I am in pain
Deep, relentless pain
I feel it, it does not go away. It increases when I move around. When I think.
When I smile.
The nurses asked me not to lift anything heavy.
Well, as a woman living alone, there are a thousand heavy things to deal with constantly. Specially, right now. From pumping the wine vacuum stopper to carrying a full water jar for those fresh flowers so essential to my survival this evening. I cannot be asked not to perform these pleasure-production duties.
*
The procedure was uncomfortable.
Pushed around this machine, forced to embrace it furiously, my body crashing against every harsh plastic corner, with my breasts but also my arms, neck, face. It is the most unpleasant type of contortion imaginable. But there you go. I am privileged in that I am tested for signs of breast cancer every year. So I take it. I trust the system. I let them do with me what they may.
This time, the procedure was going further. Needles were going to be inserted as well as a little tube with something that would allow the surgeons to extract a piece of me, from deep down into my breast tissue.
They asked me to look the other way. I found myself facing this turtle.
A turtle on a screen. Followed by palm trees on white sand and turquoise waters. Then the temple of Angkor Wat; a street in Barcelona; infinity swimming pools. Picture after technicolor-picture of glossy dream holidays. On a small ipad, located just there, on top of a plinth placed by my contortionist-torture machine. An improvised – or carefully advised, by expensive consultants – visual-comfort mechanism.
“We know you are in pain. Let’s distract you”
It works. I try to look down into the plastic containers and refuse bag on the floor but it is too demoralising; the pain too sharp; the position too uncomfortable. So I go back to the turtle, the paradise island, the temples and luxury resorts.
There are a few pictures of perfect people in trunks and bikinis. Pictures of feet behind a piña colada. I look and I think: how many of these places have I been to? A little cloud comes over me: how many will I never go to again? They are couple-holiday-type places.
I have not been in a couple for years and years and I do not see me going back there any time soon. Specially not for an expensive and elegantly boring resort holiday. That part of my life is over.
Pang, the pain intensifies.
The turtles are neutral. I can travel and see turtles by myself. Angkor Wat is a neutral distraction too: it was visited by me as a disappointed wife carrying, singlehandedly, her three-year old son in tow. Paradise islands have been walked by on my own, as well, as a newly independent single woman, defying the flirting of waiters hoping for a tip.
Resorts, water skis, petals in bed… are another story.
*
Now I write from my apartment. The moon is performing a seven-veils dance. It is an exquisite sight, a satellite enveloped in a celestial Dior-looking gown. What a perfect framing: a ruffle of semi-transparent clouds partially uncovering a moony shoulder.
I think of the pains, confusions and disappointments of dating in a digital era.

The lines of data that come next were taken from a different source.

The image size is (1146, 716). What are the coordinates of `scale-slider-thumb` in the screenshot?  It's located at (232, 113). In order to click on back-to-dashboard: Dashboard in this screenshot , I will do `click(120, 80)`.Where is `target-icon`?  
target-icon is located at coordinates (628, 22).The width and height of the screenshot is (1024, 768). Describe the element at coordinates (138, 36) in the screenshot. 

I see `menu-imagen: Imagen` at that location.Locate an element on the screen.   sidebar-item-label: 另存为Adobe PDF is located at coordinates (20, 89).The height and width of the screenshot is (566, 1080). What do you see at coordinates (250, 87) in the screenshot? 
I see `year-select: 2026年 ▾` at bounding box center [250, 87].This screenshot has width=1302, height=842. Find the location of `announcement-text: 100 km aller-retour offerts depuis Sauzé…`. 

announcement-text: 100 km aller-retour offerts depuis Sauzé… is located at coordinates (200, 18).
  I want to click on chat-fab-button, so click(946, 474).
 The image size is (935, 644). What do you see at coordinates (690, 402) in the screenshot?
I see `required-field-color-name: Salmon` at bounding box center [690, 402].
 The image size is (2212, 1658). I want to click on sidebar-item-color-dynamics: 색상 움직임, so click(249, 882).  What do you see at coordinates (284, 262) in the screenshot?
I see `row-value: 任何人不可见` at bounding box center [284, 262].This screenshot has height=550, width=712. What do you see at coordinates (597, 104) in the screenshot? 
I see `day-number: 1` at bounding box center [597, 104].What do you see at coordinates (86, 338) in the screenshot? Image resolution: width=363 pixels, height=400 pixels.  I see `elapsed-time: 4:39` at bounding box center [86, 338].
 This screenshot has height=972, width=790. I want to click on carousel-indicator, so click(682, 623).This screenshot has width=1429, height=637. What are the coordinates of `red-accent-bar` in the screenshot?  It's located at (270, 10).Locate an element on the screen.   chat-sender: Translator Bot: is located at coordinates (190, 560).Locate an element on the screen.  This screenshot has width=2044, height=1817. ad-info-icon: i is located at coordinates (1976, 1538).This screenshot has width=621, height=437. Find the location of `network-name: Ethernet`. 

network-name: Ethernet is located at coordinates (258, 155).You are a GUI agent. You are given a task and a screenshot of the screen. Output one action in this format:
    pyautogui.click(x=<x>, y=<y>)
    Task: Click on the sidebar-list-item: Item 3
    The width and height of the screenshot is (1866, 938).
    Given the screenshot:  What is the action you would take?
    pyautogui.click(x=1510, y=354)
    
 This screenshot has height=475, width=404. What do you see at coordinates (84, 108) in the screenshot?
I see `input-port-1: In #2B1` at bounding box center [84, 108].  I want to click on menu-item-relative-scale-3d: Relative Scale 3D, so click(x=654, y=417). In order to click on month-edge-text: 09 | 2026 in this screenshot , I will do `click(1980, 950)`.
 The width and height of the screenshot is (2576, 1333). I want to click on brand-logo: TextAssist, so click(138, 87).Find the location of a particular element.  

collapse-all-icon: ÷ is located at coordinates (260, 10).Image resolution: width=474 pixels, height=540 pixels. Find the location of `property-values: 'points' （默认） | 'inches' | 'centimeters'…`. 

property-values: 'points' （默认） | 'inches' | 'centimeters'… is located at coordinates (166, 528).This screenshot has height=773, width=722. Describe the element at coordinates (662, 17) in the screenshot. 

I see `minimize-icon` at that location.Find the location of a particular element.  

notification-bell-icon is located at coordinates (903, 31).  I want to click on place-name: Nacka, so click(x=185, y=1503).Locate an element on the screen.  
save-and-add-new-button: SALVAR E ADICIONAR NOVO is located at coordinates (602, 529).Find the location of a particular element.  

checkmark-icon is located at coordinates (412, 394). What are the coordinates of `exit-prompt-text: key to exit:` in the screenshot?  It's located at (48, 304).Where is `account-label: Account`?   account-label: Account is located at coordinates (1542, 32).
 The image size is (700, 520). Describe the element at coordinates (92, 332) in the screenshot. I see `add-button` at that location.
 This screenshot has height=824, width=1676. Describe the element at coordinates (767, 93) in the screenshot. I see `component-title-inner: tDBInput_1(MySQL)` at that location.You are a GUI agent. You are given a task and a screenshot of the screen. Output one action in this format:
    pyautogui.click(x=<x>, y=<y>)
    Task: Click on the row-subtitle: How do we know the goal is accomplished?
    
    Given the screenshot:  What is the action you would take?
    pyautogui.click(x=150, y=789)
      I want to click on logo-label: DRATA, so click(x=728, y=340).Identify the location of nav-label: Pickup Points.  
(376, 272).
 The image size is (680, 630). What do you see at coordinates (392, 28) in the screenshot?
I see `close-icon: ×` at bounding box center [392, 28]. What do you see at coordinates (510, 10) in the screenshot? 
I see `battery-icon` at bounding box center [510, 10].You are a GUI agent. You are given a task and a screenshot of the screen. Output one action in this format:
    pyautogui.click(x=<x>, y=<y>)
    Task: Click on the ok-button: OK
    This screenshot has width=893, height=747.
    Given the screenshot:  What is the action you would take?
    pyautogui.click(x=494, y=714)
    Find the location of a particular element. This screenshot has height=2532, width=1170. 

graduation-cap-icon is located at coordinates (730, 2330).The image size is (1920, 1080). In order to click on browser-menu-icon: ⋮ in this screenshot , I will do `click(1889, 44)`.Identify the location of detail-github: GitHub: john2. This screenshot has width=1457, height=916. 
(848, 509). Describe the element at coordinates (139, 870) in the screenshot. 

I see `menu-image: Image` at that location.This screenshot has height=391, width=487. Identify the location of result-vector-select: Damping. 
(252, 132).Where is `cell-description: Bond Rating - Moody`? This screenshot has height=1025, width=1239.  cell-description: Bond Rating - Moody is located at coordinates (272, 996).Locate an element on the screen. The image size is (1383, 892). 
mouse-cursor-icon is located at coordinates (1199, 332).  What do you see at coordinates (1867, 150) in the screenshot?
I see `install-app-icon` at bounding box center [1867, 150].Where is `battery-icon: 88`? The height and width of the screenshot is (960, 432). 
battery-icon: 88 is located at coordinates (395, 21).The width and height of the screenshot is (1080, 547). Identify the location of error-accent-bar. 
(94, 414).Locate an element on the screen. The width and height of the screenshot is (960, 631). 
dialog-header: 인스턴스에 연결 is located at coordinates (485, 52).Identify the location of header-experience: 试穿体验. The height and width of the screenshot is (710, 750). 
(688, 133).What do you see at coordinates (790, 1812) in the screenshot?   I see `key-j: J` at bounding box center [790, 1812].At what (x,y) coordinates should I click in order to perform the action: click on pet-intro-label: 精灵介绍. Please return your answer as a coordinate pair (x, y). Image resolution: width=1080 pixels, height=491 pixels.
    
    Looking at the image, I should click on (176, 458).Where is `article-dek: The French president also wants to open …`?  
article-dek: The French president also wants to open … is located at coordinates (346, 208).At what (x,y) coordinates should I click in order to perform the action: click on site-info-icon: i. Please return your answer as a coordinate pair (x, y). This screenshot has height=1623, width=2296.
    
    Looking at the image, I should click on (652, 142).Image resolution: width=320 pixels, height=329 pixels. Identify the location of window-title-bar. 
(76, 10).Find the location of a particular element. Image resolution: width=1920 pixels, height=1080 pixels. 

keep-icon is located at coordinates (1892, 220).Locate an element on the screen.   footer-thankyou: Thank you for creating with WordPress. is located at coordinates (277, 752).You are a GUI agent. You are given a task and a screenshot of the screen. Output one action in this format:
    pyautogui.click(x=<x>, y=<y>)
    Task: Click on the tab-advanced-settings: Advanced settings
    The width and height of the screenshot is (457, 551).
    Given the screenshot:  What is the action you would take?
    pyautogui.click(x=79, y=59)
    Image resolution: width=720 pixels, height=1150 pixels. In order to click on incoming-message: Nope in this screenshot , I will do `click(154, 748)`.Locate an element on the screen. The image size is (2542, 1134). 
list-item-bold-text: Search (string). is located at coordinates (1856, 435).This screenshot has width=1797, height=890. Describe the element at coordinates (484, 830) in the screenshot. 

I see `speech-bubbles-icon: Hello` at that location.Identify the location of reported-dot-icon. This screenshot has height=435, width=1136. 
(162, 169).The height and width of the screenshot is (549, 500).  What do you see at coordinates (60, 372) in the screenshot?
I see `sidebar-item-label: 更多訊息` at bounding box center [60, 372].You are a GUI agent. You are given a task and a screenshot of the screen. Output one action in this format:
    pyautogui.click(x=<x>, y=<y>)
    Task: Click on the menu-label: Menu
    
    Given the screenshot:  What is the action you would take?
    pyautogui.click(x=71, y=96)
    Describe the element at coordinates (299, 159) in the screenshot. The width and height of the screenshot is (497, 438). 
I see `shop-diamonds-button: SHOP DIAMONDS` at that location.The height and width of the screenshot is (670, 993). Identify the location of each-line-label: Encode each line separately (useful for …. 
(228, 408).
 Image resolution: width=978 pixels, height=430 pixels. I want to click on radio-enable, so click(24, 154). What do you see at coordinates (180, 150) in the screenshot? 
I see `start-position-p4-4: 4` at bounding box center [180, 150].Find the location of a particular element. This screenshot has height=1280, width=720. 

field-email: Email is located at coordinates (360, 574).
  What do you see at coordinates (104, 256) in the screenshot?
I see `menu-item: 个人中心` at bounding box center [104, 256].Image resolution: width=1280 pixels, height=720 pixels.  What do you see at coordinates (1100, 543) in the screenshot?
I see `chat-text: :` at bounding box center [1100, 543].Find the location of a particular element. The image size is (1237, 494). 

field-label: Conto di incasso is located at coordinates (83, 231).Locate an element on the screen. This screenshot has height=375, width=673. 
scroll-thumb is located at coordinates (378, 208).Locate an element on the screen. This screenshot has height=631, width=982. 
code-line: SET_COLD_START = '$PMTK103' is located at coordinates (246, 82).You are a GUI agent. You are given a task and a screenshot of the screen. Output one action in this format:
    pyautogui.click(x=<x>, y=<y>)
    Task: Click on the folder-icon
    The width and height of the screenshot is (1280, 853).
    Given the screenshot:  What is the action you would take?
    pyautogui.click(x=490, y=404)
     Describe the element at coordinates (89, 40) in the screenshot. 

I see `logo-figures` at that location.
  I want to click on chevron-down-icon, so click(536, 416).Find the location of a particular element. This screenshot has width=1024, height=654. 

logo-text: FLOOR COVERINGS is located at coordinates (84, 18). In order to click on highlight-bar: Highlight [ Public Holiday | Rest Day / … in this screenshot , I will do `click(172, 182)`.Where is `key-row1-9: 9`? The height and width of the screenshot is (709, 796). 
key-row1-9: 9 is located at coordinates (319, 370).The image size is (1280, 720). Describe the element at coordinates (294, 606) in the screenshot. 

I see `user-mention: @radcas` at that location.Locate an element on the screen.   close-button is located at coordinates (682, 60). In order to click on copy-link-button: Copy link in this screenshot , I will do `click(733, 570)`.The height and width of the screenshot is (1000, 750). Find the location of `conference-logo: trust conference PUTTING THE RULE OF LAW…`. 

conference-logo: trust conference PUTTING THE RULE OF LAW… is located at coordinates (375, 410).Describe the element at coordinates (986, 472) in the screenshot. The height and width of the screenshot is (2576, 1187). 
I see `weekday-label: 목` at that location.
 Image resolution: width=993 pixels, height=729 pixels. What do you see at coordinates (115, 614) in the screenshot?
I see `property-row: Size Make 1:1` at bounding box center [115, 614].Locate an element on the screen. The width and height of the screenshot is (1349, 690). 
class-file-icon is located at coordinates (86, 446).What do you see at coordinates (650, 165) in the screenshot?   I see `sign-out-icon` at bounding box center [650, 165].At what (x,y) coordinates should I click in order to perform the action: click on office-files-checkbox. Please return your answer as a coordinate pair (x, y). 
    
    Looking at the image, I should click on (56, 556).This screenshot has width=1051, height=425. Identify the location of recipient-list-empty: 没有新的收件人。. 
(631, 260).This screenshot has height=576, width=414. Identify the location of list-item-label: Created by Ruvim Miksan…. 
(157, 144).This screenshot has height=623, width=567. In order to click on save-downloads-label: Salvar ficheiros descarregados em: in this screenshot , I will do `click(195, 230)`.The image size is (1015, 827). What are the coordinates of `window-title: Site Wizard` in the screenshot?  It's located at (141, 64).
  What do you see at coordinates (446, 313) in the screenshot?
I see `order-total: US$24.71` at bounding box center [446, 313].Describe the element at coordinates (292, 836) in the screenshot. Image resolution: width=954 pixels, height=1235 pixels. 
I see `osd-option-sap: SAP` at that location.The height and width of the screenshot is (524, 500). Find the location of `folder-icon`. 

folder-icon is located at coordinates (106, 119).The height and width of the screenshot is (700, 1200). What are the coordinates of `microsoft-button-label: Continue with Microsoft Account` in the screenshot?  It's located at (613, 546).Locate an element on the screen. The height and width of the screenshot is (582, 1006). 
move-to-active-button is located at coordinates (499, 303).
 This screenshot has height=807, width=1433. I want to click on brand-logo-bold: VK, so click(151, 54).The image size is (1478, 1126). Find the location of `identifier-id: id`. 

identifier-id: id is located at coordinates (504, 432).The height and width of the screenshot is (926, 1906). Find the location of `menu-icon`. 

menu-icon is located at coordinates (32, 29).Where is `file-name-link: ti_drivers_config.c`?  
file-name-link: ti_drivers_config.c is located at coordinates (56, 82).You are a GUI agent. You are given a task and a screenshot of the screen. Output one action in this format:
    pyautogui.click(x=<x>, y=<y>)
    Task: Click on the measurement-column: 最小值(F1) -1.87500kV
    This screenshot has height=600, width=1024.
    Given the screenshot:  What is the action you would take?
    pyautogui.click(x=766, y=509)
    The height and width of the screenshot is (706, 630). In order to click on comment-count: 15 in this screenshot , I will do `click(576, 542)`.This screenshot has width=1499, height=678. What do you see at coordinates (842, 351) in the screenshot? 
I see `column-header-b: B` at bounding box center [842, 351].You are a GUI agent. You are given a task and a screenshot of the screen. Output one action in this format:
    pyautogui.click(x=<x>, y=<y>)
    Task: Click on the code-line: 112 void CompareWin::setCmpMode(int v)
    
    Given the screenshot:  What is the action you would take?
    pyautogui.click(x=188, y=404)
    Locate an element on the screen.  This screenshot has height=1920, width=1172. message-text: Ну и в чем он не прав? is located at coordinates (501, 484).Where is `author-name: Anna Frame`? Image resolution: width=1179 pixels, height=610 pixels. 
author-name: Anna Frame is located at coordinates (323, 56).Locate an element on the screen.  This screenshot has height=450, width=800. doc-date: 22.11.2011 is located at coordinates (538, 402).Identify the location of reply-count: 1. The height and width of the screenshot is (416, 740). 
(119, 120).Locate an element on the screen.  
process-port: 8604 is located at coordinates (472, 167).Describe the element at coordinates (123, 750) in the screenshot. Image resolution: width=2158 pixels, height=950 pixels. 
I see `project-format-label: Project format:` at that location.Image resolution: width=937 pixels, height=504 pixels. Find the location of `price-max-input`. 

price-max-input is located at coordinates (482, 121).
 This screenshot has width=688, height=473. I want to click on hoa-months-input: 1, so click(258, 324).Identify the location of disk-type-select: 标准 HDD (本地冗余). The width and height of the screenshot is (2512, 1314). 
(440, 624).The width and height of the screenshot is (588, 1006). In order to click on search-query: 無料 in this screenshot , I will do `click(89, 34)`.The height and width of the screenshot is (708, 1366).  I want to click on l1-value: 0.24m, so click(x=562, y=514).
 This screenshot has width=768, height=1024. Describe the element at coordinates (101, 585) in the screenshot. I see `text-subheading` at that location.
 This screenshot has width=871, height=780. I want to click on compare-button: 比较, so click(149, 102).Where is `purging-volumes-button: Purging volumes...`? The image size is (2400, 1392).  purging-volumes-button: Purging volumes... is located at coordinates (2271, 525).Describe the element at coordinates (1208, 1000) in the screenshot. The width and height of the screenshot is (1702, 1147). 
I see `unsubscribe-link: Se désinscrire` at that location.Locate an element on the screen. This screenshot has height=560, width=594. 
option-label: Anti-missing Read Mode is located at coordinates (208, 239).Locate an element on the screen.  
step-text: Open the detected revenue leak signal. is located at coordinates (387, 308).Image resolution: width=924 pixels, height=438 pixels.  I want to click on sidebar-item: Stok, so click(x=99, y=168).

The pain is there, heavily felt. Pouring out of my bandaged breast and my too-fresh-a-memory of dancing to the tunes of the contortionist machine, no Dior gown – celestial, or otherwise – in sight.
So here I am… alone, thinking of the digital turtle that held my virtual hand at a moment of deep discomfort. The turtle that helped me forget the passing of time and the rise in interventions and ugly moments; the normalisation of hospitals, checks and treatments that I so despised not so long ago and are now part of life, my life, opening the gate to many more discomforts and scares to come.
I drink my glass of wine and look at my fresh flowers. My heavy-lifting provokers.
I feel a childish pleasure in disobeying the nurses’ rules.
I feel the pain. While I forget about unnecessary, picture perfect, never-again, fake-dream couple-holidays.